▶ _Data to process_

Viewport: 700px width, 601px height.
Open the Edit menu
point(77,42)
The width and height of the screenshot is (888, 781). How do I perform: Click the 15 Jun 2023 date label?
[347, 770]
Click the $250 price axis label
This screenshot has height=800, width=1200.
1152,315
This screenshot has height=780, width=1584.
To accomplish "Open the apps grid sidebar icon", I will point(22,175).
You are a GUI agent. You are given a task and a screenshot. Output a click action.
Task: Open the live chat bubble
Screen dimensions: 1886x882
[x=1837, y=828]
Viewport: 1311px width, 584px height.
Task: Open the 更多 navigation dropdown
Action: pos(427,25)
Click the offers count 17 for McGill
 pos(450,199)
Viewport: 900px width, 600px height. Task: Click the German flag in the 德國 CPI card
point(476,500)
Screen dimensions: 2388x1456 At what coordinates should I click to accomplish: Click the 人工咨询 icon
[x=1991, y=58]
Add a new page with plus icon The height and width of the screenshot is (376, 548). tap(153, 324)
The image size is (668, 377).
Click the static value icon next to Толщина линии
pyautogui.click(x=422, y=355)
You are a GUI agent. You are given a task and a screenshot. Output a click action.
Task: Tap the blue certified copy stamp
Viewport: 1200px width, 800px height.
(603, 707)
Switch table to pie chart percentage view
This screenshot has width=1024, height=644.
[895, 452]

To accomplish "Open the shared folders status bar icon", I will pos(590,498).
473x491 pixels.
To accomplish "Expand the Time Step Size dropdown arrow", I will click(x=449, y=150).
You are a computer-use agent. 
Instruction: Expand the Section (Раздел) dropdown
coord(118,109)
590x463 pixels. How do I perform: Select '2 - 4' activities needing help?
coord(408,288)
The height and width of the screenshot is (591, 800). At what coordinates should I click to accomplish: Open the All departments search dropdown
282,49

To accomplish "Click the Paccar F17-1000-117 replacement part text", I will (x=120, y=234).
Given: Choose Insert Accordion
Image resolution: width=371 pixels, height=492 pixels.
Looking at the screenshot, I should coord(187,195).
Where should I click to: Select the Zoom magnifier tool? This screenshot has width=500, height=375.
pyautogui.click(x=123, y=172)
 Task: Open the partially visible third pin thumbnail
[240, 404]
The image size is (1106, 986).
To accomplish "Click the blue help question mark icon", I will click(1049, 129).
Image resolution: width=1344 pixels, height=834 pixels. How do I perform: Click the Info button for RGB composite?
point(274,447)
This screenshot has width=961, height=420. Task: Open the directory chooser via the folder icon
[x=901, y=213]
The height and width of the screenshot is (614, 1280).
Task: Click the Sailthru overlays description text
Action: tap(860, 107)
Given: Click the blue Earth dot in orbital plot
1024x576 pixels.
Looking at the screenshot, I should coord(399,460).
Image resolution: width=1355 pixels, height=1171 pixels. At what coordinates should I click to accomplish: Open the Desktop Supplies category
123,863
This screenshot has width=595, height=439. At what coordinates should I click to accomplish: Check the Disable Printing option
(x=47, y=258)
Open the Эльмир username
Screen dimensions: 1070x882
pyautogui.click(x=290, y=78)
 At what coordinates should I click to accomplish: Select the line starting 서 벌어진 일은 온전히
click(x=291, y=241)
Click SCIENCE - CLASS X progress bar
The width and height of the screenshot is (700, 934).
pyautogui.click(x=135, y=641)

▶ _Task item_
Retype all of the data shown above, word for word.

▶ _Solution to the problem_
Viewport: 700px width, 601px height.
Open the Edit menu
point(77,42)
The width and height of the screenshot is (888, 781). How do I perform: Click the 15 Jun 2023 date label?
[347, 770]
Click the $250 price axis label
This screenshot has height=800, width=1200.
1152,315
This screenshot has height=780, width=1584.
To accomplish "Open the apps grid sidebar icon", I will point(22,175).
You are a GUI agent. You are given a task and a screenshot. Output a click action.
Task: Open the live chat bubble
Screen dimensions: 1886x882
[x=1837, y=828]
Viewport: 1311px width, 584px height.
Task: Open the 更多 navigation dropdown
Action: pos(427,25)
Click the offers count 17 for McGill
 pos(450,199)
Viewport: 900px width, 600px height. Task: Click the German flag in the 德國 CPI card
point(476,500)
Screen dimensions: 2388x1456 At what coordinates should I click to accomplish: Click the 人工咨询 icon
[x=1991, y=58]
Add a new page with plus icon The height and width of the screenshot is (376, 548). tap(153, 324)
The image size is (668, 377).
Click the static value icon next to Толщина линии
pyautogui.click(x=422, y=355)
You are a GUI agent. You are given a task and a screenshot. Output a click action.
Task: Tap the blue certified copy stamp
Viewport: 1200px width, 800px height.
(603, 707)
Switch table to pie chart percentage view
This screenshot has width=1024, height=644.
[895, 452]

To accomplish "Open the shared folders status bar icon", I will pos(590,498).
473x491 pixels.
To accomplish "Expand the Time Step Size dropdown arrow", I will click(x=449, y=150).
You are a computer-use agent. 
Instruction: Expand the Section (Раздел) dropdown
coord(118,109)
590x463 pixels. How do I perform: Select '2 - 4' activities needing help?
coord(408,288)
The height and width of the screenshot is (591, 800). At what coordinates should I click to accomplish: Open the All departments search dropdown
282,49

To accomplish "Click the Paccar F17-1000-117 replacement part text", I will (x=120, y=234).
Given: Choose Insert Accordion
Image resolution: width=371 pixels, height=492 pixels.
Looking at the screenshot, I should coord(187,195).
Where should I click to: Select the Zoom magnifier tool? This screenshot has width=500, height=375.
pyautogui.click(x=123, y=172)
 Task: Open the partially visible third pin thumbnail
[240, 404]
The image size is (1106, 986).
To accomplish "Click the blue help question mark icon", I will click(1049, 129).
Image resolution: width=1344 pixels, height=834 pixels. How do I perform: Click the Info button for RGB composite?
point(274,447)
This screenshot has width=961, height=420. Task: Open the directory chooser via the folder icon
[x=901, y=213]
The height and width of the screenshot is (614, 1280).
Task: Click the Sailthru overlays description text
Action: tap(860, 107)
Given: Click the blue Earth dot in orbital plot
1024x576 pixels.
Looking at the screenshot, I should coord(399,460).
Image resolution: width=1355 pixels, height=1171 pixels. At what coordinates should I click to accomplish: Open the Desktop Supplies category
123,863
This screenshot has width=595, height=439. At what coordinates should I click to accomplish: Check the Disable Printing option
(x=47, y=258)
Open the Эльмир username
Screen dimensions: 1070x882
pyautogui.click(x=290, y=78)
 At what coordinates should I click to accomplish: Select the line starting 서 벌어진 일은 온전히
click(x=291, y=241)
Click SCIENCE - CLASS X progress bar
The width and height of the screenshot is (700, 934).
pyautogui.click(x=135, y=641)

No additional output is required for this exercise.